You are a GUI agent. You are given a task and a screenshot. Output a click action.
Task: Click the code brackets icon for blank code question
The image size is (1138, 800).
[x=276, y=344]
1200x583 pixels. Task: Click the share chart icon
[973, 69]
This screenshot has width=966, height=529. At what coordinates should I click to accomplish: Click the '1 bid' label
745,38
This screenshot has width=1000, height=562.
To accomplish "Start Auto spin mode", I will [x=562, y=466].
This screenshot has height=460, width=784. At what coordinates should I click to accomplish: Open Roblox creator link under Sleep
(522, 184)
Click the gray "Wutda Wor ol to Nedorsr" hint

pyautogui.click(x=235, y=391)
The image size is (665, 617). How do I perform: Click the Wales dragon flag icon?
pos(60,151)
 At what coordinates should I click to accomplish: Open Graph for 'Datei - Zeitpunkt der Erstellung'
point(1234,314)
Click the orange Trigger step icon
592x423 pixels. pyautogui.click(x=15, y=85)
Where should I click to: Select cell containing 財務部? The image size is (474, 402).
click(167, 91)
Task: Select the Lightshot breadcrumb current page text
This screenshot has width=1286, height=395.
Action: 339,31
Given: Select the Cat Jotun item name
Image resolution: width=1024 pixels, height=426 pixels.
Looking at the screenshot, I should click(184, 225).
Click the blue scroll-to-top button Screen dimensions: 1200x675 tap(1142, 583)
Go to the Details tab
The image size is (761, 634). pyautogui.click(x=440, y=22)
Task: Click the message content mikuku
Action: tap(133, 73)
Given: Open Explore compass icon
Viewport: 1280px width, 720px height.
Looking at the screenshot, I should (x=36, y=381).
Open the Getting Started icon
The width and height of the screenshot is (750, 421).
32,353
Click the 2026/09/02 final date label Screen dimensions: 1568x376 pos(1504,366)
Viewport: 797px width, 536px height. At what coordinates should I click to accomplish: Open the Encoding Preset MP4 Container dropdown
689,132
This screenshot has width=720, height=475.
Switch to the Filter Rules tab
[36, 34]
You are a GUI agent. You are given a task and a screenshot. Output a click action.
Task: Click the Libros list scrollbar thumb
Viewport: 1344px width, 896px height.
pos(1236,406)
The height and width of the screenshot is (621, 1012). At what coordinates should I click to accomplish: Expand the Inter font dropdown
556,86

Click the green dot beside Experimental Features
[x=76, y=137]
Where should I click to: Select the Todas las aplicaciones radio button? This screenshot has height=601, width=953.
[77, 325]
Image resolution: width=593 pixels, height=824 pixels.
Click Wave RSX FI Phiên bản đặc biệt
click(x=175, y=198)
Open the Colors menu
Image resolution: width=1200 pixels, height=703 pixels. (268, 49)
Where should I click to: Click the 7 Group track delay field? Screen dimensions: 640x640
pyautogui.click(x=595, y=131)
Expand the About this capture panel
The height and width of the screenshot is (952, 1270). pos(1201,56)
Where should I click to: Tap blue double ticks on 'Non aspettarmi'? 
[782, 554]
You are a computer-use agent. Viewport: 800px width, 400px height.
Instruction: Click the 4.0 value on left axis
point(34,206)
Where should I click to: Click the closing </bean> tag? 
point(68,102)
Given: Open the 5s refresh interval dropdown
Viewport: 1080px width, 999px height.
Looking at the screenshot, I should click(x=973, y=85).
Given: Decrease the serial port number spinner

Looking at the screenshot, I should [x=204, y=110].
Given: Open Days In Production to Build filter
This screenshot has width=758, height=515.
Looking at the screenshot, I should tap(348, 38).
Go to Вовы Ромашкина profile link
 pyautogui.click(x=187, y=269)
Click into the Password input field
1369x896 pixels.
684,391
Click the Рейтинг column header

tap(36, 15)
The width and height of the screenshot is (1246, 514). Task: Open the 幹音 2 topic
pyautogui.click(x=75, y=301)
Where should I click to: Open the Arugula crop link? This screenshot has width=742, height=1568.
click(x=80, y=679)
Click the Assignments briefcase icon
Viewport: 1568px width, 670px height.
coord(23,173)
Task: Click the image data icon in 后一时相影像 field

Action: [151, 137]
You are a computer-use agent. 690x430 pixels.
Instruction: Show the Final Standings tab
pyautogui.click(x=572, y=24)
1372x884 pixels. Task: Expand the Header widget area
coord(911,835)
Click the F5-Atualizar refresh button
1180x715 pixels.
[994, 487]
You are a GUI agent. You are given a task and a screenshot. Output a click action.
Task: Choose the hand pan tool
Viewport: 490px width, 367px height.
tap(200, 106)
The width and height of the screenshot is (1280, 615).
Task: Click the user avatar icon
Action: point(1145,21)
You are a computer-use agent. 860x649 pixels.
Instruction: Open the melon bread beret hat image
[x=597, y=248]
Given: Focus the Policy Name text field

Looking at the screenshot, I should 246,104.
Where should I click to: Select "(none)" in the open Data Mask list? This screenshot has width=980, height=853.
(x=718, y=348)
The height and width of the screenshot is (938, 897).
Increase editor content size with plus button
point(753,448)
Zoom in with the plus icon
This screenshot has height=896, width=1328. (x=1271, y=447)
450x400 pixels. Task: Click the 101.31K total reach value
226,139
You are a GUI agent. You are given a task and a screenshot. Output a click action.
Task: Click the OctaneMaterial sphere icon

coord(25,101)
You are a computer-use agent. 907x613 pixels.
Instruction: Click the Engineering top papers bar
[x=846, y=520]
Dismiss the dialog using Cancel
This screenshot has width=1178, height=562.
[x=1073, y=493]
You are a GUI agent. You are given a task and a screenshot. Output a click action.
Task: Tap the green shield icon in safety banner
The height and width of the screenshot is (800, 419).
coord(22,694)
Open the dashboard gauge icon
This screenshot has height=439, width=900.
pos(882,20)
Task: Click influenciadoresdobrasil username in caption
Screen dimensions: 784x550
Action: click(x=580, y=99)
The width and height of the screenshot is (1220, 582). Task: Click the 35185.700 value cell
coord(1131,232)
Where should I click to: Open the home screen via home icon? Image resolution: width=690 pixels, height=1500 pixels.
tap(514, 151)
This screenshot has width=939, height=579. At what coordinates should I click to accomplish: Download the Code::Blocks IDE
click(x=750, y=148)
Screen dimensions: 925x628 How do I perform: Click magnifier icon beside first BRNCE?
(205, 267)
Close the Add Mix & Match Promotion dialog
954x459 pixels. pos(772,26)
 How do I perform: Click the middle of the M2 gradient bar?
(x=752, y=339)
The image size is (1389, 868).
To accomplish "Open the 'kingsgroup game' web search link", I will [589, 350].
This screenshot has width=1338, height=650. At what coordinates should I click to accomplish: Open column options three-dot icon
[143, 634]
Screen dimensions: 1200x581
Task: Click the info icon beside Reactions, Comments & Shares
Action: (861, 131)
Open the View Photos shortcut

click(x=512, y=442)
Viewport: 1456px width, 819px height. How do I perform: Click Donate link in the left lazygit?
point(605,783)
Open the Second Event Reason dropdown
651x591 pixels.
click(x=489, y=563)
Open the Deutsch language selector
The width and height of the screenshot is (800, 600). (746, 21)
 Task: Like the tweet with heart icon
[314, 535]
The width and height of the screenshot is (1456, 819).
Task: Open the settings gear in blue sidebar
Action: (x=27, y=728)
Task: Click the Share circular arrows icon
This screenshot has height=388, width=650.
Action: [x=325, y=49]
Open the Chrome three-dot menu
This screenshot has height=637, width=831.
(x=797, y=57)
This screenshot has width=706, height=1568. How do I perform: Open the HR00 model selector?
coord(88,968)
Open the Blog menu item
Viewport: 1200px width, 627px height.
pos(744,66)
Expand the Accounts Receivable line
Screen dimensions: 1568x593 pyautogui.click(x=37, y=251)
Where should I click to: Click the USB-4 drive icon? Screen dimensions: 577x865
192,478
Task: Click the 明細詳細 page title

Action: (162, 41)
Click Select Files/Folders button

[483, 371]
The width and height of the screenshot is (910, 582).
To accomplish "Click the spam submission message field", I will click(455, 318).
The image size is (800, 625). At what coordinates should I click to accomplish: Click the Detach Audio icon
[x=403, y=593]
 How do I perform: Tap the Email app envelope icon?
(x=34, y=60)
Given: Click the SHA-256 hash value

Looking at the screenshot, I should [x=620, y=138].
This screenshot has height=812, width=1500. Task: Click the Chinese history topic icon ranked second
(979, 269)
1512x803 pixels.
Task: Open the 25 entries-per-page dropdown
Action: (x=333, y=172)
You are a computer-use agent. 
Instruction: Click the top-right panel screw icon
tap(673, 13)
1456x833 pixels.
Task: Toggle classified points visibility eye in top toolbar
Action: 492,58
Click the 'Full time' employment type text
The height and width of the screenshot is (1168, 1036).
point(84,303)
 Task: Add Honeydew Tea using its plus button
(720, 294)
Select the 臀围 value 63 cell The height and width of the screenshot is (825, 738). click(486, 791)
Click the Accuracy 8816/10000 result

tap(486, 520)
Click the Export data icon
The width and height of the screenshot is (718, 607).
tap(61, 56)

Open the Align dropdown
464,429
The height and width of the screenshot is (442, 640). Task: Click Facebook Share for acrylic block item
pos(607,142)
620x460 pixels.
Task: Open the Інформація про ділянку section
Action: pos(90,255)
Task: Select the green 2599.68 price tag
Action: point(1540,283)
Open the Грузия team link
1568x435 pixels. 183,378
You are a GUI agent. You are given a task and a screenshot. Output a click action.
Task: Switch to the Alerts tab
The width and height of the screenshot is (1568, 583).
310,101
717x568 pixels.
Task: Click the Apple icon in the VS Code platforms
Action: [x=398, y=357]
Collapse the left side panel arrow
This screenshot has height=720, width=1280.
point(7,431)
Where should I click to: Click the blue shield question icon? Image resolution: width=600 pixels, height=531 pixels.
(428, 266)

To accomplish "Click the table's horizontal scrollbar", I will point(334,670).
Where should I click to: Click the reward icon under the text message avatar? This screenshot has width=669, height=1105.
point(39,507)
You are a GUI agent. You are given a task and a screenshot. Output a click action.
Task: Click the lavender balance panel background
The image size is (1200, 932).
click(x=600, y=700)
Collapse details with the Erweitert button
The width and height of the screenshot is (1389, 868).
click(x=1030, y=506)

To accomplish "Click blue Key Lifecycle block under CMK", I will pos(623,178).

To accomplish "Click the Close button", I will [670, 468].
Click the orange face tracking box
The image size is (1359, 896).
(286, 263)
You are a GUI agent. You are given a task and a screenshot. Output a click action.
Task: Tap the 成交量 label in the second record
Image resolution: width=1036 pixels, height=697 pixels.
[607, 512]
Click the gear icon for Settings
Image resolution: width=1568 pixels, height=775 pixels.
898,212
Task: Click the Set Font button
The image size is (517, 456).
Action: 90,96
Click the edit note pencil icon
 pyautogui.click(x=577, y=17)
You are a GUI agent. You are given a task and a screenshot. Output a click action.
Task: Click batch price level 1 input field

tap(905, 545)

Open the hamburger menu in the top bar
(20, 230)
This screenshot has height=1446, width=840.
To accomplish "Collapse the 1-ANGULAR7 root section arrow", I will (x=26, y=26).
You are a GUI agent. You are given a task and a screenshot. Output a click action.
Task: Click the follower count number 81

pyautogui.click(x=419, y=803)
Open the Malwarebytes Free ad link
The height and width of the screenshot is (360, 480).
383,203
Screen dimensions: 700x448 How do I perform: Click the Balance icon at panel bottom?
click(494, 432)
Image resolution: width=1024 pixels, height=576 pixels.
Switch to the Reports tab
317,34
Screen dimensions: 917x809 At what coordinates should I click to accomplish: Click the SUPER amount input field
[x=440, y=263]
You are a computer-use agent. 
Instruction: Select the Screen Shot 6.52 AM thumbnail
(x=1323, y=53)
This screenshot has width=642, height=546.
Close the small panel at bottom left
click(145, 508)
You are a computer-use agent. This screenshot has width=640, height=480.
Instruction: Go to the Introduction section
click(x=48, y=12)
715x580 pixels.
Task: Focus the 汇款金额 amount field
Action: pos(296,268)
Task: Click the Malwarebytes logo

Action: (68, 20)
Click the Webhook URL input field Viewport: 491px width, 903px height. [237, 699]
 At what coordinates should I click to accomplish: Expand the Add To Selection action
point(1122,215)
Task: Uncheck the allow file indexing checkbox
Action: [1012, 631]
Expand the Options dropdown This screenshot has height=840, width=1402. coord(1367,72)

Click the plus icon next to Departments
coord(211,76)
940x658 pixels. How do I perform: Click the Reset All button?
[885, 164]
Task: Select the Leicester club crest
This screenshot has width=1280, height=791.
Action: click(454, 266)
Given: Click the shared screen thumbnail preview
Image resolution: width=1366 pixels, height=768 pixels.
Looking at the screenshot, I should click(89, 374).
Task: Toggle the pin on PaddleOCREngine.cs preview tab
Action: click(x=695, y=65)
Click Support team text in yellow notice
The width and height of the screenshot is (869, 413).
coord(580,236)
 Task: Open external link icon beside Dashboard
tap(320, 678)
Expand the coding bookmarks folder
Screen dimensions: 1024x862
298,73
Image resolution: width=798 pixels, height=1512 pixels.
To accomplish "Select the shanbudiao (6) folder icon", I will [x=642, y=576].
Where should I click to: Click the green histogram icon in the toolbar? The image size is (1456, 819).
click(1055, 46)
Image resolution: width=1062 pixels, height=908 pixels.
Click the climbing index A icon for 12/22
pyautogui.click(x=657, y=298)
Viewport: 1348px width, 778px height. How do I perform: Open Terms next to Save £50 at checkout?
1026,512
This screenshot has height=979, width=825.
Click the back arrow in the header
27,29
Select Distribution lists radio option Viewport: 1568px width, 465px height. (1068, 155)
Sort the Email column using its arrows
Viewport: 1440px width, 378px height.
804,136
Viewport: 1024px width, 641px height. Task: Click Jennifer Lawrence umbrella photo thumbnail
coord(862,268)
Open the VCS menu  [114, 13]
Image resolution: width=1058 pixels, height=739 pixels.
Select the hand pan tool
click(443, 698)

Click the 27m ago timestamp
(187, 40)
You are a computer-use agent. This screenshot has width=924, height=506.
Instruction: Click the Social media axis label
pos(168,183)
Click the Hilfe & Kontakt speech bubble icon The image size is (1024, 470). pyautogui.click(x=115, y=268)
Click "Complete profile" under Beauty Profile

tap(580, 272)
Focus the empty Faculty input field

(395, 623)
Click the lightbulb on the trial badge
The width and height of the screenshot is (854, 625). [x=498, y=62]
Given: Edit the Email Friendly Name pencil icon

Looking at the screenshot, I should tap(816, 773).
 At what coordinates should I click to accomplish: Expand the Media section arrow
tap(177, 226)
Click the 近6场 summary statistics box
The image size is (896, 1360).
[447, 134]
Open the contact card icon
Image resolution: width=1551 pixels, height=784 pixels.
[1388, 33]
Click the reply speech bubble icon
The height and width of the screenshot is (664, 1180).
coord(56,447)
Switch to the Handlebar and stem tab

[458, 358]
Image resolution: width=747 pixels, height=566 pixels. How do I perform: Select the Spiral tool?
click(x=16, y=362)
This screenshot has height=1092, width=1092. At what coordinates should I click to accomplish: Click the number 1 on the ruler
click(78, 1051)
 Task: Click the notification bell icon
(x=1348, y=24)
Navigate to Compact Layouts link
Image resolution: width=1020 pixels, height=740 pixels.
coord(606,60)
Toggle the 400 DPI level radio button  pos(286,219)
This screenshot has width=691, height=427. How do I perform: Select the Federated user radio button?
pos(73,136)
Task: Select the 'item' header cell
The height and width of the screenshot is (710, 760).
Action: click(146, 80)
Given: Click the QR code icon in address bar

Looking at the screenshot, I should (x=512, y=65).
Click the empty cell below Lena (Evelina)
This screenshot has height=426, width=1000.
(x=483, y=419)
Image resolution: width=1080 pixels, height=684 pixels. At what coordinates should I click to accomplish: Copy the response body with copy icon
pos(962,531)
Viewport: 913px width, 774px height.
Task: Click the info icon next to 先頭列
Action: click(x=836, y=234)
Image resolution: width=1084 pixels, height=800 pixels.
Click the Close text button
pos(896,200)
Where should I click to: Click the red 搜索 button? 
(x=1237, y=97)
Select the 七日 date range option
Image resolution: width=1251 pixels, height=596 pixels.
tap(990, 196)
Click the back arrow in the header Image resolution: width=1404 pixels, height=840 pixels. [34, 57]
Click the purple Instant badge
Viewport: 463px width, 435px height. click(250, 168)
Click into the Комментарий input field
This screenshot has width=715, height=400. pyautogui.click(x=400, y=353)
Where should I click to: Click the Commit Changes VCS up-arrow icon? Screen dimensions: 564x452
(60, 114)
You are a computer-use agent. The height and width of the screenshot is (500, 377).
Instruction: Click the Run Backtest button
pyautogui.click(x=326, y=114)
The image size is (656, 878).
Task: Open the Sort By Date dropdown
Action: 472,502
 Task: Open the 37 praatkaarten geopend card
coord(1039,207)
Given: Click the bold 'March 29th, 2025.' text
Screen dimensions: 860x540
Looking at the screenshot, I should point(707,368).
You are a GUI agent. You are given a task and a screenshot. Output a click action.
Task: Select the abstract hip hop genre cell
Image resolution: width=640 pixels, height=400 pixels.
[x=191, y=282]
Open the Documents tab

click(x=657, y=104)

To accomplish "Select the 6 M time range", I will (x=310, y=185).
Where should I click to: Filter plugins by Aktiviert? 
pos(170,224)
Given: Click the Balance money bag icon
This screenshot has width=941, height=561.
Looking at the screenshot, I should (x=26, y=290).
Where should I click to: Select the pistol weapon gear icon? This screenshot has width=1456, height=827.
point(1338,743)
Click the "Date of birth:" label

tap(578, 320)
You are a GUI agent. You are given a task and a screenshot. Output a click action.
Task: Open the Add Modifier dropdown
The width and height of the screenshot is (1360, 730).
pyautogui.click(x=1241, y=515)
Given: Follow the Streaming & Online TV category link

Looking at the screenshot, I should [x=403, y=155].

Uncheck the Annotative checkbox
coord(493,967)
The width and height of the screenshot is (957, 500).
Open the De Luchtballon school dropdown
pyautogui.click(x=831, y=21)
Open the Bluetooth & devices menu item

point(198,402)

::::

#### Work to be completed:
Word for word, reproduce the listing from its first line through the line that has "This screenshot has width=1000, height=562." in it, and go no further.

#### Response to the task:
You are a GUI agent. You are given a task and a screenshot. Output a click action.
Task: Click the code brackets icon for blank code question
The image size is (1138, 800).
[x=276, y=344]
1200x583 pixels. Task: Click the share chart icon
[973, 69]
This screenshot has width=966, height=529. At what coordinates should I click to accomplish: Click the '1 bid' label
745,38
This screenshot has width=1000, height=562.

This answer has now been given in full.